2. Place an open circle at $$ -\frac{11}{3} $$.
3. Draw an arrow extending to the right from the open circle, covering all numbers greater than $$ -\frac{11}{3} $$.

## Question1.a:

**step1 Expressing the Solution in Set Notation**

Set notation describes a set of numbers that satisfy a certain condition. For the inequality $$ n > -\frac{11}{3} $$, the set notation specifies all values of 'n' such that 'n' is greater than $$ -\frac{11}{3} $$.

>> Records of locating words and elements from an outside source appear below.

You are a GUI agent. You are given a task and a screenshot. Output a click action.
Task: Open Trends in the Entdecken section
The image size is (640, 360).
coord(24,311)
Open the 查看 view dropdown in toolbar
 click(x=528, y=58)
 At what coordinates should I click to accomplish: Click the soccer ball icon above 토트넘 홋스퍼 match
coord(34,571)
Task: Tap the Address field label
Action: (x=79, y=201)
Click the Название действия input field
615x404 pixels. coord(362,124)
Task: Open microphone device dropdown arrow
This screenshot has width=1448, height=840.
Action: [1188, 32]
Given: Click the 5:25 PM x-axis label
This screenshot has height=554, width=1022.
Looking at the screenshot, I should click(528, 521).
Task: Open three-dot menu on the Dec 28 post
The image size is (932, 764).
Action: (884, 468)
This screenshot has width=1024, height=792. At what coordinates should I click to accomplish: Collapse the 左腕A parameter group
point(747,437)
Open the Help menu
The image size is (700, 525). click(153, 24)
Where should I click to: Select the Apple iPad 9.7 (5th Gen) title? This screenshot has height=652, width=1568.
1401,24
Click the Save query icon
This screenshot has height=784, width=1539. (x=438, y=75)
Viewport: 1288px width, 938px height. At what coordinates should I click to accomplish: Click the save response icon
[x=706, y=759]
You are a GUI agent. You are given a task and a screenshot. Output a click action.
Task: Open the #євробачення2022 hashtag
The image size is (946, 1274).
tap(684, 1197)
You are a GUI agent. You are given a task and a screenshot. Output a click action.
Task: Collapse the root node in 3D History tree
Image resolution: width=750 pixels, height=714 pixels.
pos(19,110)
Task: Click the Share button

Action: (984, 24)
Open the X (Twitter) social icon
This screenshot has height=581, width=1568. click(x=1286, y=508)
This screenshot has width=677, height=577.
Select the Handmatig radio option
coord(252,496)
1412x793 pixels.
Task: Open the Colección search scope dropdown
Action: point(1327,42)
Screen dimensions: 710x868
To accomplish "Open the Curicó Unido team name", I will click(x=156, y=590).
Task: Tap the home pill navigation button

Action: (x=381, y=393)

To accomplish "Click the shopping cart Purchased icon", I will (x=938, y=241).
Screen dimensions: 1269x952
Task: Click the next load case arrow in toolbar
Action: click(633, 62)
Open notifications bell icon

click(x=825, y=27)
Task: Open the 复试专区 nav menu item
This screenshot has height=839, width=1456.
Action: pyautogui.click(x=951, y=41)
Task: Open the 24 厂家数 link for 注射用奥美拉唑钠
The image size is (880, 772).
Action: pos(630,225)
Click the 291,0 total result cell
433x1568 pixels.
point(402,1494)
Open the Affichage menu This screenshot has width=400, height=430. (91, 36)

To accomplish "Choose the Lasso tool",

$$ \left\{ n \mid n > -\frac{11}{3} \right\} $$

## Question1.b:

**step1 Expressing the Solution in Interval Notation**

Interval notation uses parentheses and brackets to denote intervals on the number line. A parenthesis '(' or ')' indicates that the endpoint is not included in the interval (for strict inequalities or infinity), while a bracket '[' or ']' indicates that the endpoint is included. Since 'n' is strictly greater than $$ -\frac{11}{3} $$, we use a parenthesis at the lower bound. Since there is no upper limit to 'n' (it can be any number larger than $$ -\frac{11}{3} $$), the interval extends to positive infinity, which is always denoted with a parenthesis.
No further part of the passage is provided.